Tuesday, May 12, 2009

The Most Dreaded Day of the Year...

...happened last Tuesday. It was the annual trip to the "girl doctor." Maybe this is a little more than you want to know BUT I still wanted to share and get some opinions. I had a very traumatic experience the first time I went as an adult and I think it has caused this forever fear! I always try to tell myself, it's no big deal Alyssa, its less than an hour, don't worry about it and I tend to calm down. Then she came out and called my name and I could feel my pulse start racing!!! I always apologize with, "It's nothing personal but I really hate doing this!"

Anyways, so skip over all the heeby jeeby part...as the dreadful moment ended, she asked when do you plan on having kids? I answer and ask her if there's anything that we should do when that time arrives (no, I won't be telling anyone when...). She tells me the usual and then says I should look into getting a Cystic Fibrois test. It takes both parents to be carriers in order to carry on that disease. She said if I got tested and was positive, then Matt would get tested and then basically we'd just have to sit down and weigh out the options and percentages and all that.

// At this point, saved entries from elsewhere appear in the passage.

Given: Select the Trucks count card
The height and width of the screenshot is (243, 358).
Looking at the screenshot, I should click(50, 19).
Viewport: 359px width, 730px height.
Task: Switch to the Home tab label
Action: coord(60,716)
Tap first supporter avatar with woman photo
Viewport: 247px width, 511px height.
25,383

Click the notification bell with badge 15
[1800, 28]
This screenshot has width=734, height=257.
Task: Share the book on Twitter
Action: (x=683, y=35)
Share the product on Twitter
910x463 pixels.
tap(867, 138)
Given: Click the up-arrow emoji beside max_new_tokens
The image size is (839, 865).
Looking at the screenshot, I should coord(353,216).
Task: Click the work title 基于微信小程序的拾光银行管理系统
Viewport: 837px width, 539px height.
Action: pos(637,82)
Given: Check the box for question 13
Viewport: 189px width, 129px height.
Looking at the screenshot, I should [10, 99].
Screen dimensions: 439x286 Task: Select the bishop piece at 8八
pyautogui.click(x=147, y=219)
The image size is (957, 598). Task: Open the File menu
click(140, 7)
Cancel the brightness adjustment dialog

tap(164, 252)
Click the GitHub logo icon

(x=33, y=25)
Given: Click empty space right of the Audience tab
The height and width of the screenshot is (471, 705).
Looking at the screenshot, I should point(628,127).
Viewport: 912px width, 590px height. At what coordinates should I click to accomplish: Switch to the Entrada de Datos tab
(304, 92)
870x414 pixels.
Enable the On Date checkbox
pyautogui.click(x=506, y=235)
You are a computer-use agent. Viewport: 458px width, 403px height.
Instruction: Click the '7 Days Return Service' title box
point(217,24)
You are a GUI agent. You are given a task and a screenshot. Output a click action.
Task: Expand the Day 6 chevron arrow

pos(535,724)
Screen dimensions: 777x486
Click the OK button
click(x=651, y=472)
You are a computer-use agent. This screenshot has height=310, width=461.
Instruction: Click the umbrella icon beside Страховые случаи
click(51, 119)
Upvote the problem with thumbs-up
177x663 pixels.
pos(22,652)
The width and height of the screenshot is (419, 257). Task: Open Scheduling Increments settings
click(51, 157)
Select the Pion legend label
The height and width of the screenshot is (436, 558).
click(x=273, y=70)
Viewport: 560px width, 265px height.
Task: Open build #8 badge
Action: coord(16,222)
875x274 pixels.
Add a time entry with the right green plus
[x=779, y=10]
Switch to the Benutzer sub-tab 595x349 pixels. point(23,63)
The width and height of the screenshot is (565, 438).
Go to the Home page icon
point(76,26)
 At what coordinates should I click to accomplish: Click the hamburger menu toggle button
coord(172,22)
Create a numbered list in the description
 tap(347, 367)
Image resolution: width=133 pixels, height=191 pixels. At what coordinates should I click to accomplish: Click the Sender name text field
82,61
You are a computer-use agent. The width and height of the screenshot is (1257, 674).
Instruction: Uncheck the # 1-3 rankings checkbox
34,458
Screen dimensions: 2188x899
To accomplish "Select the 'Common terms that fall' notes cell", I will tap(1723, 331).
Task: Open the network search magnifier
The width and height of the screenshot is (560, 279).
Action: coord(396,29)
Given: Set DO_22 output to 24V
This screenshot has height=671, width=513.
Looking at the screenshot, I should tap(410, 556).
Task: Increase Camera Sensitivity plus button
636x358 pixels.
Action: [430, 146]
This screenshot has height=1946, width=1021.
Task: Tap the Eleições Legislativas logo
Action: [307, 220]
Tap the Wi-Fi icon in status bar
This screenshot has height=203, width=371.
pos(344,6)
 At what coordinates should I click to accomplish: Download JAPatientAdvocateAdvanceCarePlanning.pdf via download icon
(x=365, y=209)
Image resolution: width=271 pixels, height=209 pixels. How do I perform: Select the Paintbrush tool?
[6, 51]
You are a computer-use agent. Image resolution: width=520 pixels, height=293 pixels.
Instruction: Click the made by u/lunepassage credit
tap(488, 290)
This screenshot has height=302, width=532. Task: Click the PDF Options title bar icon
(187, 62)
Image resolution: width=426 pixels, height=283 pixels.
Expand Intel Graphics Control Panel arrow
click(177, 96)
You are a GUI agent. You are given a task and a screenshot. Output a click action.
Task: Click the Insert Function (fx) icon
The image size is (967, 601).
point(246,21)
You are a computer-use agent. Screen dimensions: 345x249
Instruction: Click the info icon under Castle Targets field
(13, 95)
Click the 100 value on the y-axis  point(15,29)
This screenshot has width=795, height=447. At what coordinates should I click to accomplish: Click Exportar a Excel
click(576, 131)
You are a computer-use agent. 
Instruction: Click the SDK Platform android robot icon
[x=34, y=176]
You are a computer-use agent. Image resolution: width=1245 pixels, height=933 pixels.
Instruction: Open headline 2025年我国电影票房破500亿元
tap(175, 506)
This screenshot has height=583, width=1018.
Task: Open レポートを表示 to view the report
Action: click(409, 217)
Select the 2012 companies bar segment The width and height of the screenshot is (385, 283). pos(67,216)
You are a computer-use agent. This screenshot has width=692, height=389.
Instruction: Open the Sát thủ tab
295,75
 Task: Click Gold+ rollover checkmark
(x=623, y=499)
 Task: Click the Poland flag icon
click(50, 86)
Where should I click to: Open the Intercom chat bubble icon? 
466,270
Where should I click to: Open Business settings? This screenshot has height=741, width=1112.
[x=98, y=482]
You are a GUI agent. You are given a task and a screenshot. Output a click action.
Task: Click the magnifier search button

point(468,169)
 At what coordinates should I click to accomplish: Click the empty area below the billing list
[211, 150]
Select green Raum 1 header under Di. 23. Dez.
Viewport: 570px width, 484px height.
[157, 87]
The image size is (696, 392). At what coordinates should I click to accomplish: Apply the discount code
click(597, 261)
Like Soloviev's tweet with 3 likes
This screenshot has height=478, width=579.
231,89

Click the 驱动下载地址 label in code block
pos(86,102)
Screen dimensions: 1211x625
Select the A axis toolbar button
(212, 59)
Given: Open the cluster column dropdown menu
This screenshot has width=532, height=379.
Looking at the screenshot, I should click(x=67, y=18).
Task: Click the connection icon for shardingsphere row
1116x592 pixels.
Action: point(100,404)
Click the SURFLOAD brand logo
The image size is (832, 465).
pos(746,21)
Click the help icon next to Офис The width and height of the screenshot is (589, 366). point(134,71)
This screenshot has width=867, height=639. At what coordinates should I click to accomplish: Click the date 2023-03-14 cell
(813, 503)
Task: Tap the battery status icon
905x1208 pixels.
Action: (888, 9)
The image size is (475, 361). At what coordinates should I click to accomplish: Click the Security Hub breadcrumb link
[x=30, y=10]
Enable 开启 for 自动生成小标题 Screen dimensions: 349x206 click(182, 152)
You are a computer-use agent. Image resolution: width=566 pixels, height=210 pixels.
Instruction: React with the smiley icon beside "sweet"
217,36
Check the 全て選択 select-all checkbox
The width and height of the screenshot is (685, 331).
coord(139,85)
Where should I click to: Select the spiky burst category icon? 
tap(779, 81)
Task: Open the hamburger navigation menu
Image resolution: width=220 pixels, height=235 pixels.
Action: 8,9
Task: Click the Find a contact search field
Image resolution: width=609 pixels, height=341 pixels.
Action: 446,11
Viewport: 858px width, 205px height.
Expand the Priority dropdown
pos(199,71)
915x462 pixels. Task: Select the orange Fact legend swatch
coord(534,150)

So I get to thinking about it then Matt and I discuss it that night. I don't really think I want us to get tested because we want to have kids. Of course, we hope that we have healthy children but even if they aren't, we'll still love them and take care of them. Matt and I both had some unusual health issues as children so I think we're prepared with what we would have to do if something were to happen (well, as prepared as you can be w/o being in that position). Plus, like I told Matt, that's just one disease in a world of so many out there. For instance, a girl that I work with every summer has Rhett's Disease which is something you don't find out until the child is around 2 so even though we could both NOT be carriers for CF, what's not to say that our child wouldn't have Rhett's and even if we ARE carriers that just means we COULD pass it on not that we necessarily would. So basically the nurse practioner was telling me, we would just have to sit down and decide whether or not we wanted to take the risks. So what do you all think? Do you think that's selfish of us not to test and just take the risk? Do you think our reasoning makes sense that we want to have children no matter what? Let me know what you think, just please be nice!

And so my world of worrying about my children (even unborn) begins and so does the countdown to next year's dreadful day...

6 comments :

Randall @ Happy For This Moment said...

I think that I would test just so I could be financially and emotionally prepared for the medical issues my child would have. I don't know if it would stop us from having children if we knew something was wrong but it would be good to know ahead of time to have our resources and plans in place to accommodate.

If we did test positive for a terrible disease I would have to think long and hard about bringing a child into the world that would be so ill. I almost feel like to be burdening a child with pain and sickness because I wanted children. I don't know... I guess we'll have to cross that bridge when we come it it.

Kristal said...

Nope, no testing for me. At all. There are numerous tests throughout pregnancy that you can get, but I'll be declining all of them. First, a lot of the tests aren't simple positives or negatives. Rather, they are percentages. So one person may have 1 in 1 million chances of having a down syndrome baby while another will have 1 in 100 chance. But 1 in 100 doesn't mean you WILL have a DS baby. So why cause yourself the undue worry? Plus, like you said, I'm gonna love my children no matter what and even if I found out during pregnancy that there was a problem, I would not get an abortion, so I just don't see a point to the tests.

LucyinStLou said...

That's strange that she would mention that. As far as I know that's not something most doctor's do unless you are at risk in which case they'd probably send you to a genetic counselor to test for the gamut. If it were me, I would test, but I am a control freak.

Heidi said...

I agree...kind of strange they brought up that test. I have a 13mo. old and I've never been asked that. Now, when you DO get pregnant they will ask you if you want to take certain tests to check for things like down syndrome. I had to have lots of ultra sounds early on and the dr. always mentioned facial characteristics that looks completely fine and showing no sign of Downs at all. Because of that, we didn't do the test. Like Randall said, the only reason I would do it is to get financially and emotionally prepared. Any child of mine regardless of an ailment is loved just the same!

PS: Want a rec for a new dr? If there's that much anxiety going on, maybe try someone else???

Angie said...

This is a hard one. I'm going on 37 this year and I may be close to 40 by the time we start a family. I have no clue how long it may take us to get pregnant. That kind of worries me cause defects are known to happen the older you get. I'd kind of like to be prepared if something were going on. I saw my girlfriend get scared to death when she was pregnant and they told her all these bad things were going on and her baby turned out to be fine and they scared her shitless for no reason. That still makes me mad.

Cecilia said...

I would NOT do the testing. Life is about the unknowns. Sometimes things happen for a reason and you deal with them when they come. My hubby and I did not do the testing for Down's Syndrome. We were excited to be parents. We would love our child no matter what. We would handle whatever may come. Good luck with your decision making!!